Segmenting control and automation networks from the business network
Plant facilities from the smallest to the largest should have their business networks separate from their automation or control networks on the production floor. ControlDesign writes about a common and frightening scenario of what could happen when plant networks are not segmented correctly.
Keep Controls Network Separate From Business Network
ControlDesign.com
July 10, 2010
All is quiet at a sprawling and highly automated production facility. Production lines are running smoothly, there have been no unexpected machine shutdowns, measurements are trending close to setpoints, and processes are in control. It's a good day.
At this particular facility, controllers—PLCs in this case—and graphical control stations are distributed everywhere, communicating with each other via an extensive and modern controls network, built using Ethernet, ControlNet and DeviceNet. Production uses this network to remotely monitor and adjust processes. One control room operator can control hundreds of machines located throughout this giant building remotely. Maintenance uses this network to access controllers remotely in order to troubleshoot and diagnose machine and production line issues.

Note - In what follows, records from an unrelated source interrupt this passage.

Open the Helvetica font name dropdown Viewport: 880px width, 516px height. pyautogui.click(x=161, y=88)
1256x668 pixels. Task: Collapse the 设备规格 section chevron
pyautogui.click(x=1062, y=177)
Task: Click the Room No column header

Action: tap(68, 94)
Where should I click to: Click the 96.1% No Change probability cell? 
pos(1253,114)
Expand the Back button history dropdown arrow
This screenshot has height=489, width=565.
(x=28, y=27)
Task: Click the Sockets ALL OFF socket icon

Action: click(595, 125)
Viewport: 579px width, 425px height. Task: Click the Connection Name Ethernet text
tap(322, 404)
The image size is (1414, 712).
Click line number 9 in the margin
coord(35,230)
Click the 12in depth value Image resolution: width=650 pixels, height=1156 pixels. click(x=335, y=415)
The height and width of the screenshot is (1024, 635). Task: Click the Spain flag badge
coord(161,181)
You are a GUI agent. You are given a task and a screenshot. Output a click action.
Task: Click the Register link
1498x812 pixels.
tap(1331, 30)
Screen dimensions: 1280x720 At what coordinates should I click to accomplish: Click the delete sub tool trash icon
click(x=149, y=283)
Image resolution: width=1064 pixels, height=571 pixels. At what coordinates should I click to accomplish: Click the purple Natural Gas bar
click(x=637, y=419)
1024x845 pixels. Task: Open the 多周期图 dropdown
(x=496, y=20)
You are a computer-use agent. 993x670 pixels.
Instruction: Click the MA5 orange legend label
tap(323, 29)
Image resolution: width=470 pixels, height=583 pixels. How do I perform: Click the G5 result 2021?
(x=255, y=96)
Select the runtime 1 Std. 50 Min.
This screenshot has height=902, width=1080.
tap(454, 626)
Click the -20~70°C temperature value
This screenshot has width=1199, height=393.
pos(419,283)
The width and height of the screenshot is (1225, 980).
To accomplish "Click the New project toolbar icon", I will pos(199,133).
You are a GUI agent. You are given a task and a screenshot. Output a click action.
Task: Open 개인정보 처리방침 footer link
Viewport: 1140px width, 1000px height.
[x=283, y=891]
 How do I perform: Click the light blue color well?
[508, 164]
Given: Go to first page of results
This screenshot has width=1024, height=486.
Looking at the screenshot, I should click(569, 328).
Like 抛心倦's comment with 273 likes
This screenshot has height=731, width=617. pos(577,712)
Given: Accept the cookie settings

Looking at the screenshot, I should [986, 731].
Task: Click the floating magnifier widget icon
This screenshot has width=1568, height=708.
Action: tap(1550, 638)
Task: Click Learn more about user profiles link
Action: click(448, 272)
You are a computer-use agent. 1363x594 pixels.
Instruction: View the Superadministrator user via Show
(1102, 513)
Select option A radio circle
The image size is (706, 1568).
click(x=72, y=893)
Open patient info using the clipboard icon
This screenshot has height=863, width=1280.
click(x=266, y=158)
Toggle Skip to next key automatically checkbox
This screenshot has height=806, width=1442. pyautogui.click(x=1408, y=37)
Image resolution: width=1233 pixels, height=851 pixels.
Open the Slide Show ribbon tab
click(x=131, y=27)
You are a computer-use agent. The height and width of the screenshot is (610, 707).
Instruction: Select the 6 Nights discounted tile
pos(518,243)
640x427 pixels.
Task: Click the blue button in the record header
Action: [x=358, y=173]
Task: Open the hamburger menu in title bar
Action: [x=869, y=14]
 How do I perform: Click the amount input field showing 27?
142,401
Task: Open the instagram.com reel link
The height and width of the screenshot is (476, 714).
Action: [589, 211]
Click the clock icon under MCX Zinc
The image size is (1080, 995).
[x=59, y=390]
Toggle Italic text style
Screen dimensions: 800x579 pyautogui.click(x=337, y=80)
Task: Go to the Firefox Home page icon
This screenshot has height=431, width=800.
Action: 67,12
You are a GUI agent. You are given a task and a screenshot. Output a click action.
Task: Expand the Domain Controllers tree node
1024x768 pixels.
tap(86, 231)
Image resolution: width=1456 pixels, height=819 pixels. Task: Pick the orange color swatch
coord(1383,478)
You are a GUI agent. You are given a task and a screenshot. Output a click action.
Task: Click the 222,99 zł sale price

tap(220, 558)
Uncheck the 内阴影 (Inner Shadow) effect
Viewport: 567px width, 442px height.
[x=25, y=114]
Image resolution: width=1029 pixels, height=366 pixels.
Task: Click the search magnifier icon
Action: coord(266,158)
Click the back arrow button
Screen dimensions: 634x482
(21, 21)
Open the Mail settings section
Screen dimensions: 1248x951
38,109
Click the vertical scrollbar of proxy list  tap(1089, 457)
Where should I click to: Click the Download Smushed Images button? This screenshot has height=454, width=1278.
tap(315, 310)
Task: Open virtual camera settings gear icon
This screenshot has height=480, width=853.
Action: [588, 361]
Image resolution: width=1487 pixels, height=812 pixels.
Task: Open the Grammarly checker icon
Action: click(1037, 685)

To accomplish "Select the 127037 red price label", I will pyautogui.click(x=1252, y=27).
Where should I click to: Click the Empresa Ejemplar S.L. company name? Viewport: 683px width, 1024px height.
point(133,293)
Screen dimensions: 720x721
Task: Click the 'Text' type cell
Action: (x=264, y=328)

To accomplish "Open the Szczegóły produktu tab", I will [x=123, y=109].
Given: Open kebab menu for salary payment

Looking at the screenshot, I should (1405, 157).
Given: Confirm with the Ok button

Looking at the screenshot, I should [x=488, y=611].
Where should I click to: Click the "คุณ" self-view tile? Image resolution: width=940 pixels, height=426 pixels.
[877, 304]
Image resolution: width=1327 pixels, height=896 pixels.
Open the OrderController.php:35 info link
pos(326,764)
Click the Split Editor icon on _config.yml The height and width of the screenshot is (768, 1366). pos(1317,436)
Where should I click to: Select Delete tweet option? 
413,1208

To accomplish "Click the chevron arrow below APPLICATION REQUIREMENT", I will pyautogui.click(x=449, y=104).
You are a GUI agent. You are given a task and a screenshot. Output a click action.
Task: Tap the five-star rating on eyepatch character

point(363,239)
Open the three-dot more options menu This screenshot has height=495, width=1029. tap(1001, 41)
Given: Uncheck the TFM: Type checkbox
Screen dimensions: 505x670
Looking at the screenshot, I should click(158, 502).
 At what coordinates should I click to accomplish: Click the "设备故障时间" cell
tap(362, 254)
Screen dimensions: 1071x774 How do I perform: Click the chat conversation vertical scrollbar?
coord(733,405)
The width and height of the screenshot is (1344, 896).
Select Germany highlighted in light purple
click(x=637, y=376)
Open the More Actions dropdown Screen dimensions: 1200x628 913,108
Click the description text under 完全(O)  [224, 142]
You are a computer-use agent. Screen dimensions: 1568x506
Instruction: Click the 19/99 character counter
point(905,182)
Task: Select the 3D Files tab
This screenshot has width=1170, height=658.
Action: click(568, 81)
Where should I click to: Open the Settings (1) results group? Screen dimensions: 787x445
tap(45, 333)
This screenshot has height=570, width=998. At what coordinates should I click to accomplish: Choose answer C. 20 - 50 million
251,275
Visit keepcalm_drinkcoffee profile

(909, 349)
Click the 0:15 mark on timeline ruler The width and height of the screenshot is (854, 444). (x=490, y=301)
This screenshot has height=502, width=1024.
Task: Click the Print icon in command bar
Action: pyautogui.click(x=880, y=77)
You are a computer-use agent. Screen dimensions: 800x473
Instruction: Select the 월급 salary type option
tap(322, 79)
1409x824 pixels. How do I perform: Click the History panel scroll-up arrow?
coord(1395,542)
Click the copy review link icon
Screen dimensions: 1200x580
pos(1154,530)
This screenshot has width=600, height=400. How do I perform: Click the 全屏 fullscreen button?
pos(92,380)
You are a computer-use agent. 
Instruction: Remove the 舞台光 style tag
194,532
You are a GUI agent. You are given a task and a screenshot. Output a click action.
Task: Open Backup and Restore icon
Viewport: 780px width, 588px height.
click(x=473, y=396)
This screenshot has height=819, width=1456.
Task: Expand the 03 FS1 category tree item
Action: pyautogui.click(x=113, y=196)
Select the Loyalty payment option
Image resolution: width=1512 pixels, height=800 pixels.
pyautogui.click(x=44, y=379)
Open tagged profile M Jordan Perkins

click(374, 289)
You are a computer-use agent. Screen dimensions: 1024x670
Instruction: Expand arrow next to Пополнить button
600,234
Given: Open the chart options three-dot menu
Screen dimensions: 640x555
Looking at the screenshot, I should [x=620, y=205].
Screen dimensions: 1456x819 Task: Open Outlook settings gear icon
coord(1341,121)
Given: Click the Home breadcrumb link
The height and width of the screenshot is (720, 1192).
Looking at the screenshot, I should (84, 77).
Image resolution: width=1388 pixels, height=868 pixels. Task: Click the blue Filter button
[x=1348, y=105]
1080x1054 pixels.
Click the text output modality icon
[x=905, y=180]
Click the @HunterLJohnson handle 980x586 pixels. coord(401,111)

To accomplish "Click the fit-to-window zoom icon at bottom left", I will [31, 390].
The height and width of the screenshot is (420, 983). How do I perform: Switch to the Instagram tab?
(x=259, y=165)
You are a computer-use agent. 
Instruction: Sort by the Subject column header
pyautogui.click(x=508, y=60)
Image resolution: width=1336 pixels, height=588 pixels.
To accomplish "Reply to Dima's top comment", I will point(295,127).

The Ethernet portion of the controls network shares the same commercial-grade network switches and switch-to-switch cables as the business network, but controls-network traffic is isolated virtually from the business-network traffic using VLANs. With this shared network hardware configuration, most of the controller-to-controller communication and most of the controller-to-graphics-station communication is routed through the same Ethernet network switches that service office computers and servers and printers. Only controllers and graphics stations that are in close proximity to each other do not use the shared network hardware. These close neighbors typically use ControlNet to talk directly to each other.